Answer

**step1** Understanding the expression

The given expression is $$b^{-2}\div b^{-6}$$. This expression involves a base 'b' raised to two different powers, and these two terms are being divided.

**step2** Recalling the rule for dividing powers with the same base

When we divide terms that have the same base, we subtract their exponents. This rule can be written as $$\frac{a^m}{a^n} = a^{m-n}$$.

**step3** Applying the rule to the given exponents

In our problem, the base is 'b'. The exponent in the numerator (or the first term) is -2, and the exponent in the denominator (or the second term) is -6. Following the rule, we subtract the second exponent from the first exponent: $$b^{-2 - (-6)}$$.

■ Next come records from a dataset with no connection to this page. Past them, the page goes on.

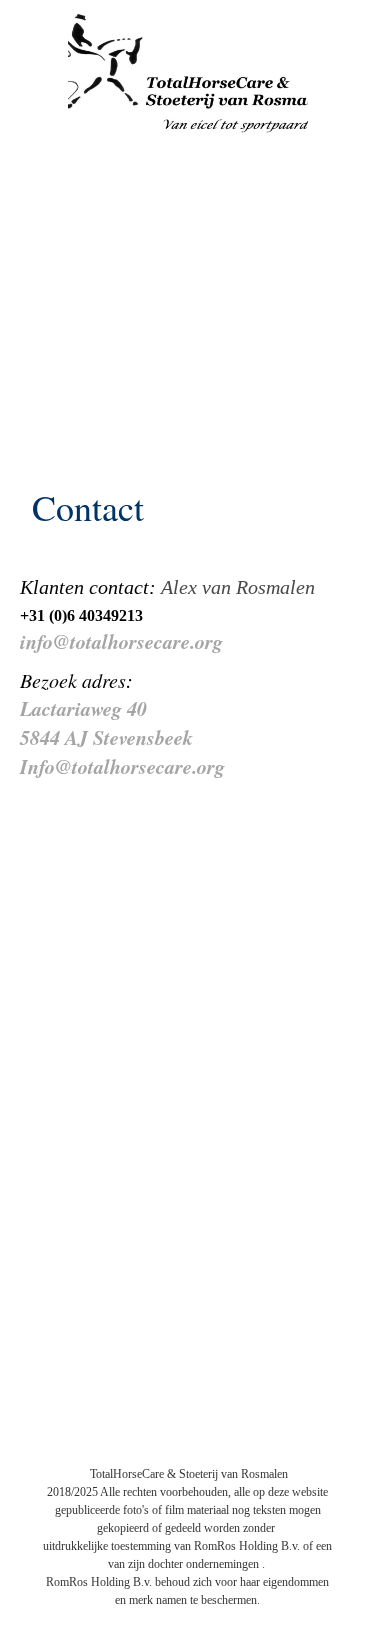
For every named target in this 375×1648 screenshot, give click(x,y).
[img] (188, 75)
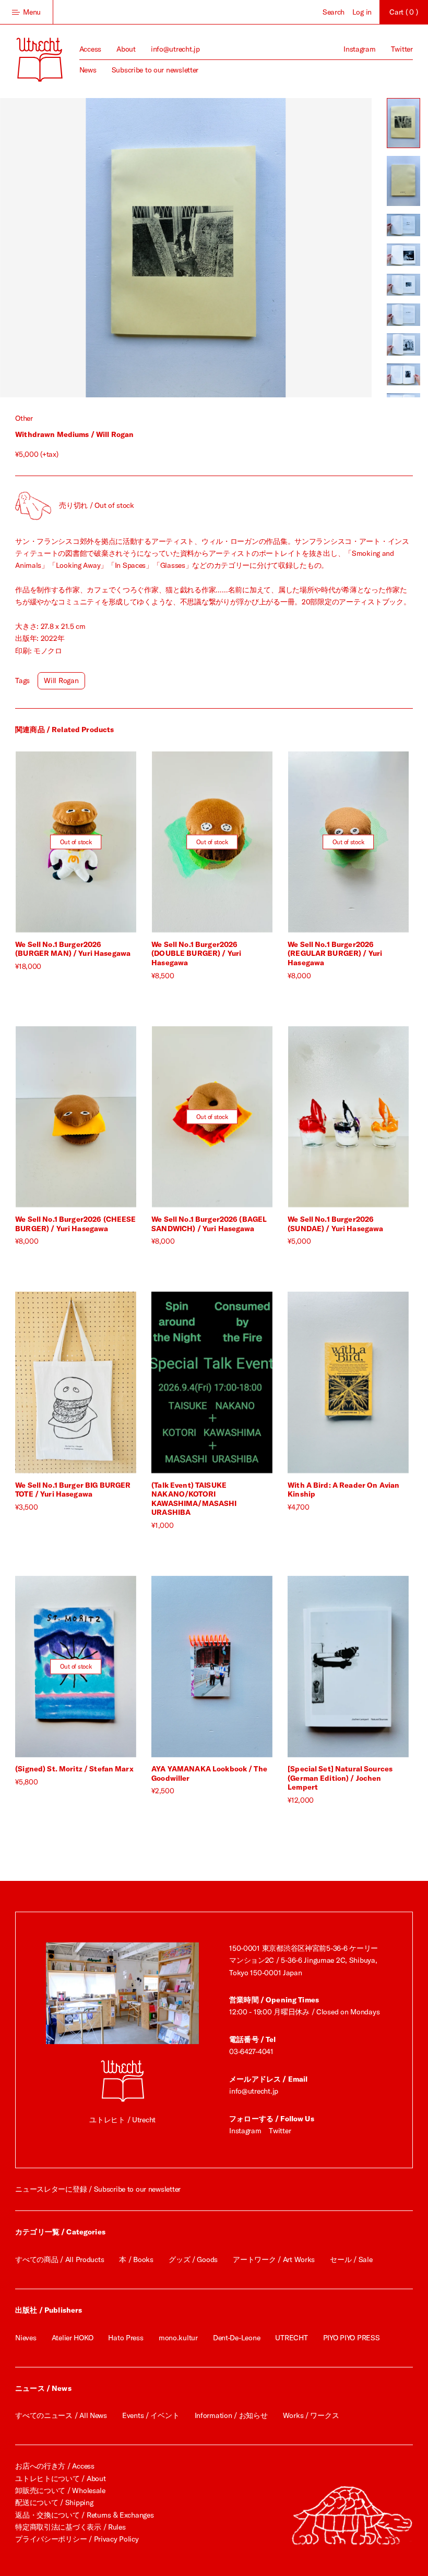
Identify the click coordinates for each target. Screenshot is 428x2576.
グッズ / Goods (193, 2259)
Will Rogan (61, 680)
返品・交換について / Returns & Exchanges (84, 2515)
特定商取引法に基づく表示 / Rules (70, 2527)
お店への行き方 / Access (54, 2466)
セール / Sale (351, 2259)
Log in (362, 12)
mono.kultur (178, 2337)
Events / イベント (150, 2415)
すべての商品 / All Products (59, 2259)
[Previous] (93, 247)
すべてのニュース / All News (61, 2415)
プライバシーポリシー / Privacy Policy (76, 2539)
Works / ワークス (311, 2415)
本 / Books (136, 2259)
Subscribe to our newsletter (155, 70)
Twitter (402, 49)
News (88, 70)
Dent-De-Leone (236, 2337)
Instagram (359, 49)
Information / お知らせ (231, 2415)
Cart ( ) (403, 12)
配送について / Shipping (54, 2502)
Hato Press (125, 2337)
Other (24, 418)
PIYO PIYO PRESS (351, 2337)
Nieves (25, 2337)
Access (90, 49)
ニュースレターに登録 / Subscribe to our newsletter (98, 2189)
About (126, 49)
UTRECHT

**step4** Calculating the new exponent

Now, we need to calculate the value of the new exponent: $$-2 - (-6)$$. Subtracting a negative number is the same as adding a positive number. So, $$-2 - (-6)$$ is equivalent to $$-2 + 6$$.
Starting at -2 and moving 6 units in the positive direction on a number line, we arrive at 4.
Therefore, $$-2 + 6 = 4$$.

**step5** Writing the simplified expression

After performing the subtraction of the exponents, the simplified exponent is 4. So, the simplified expression is $$b^4$$.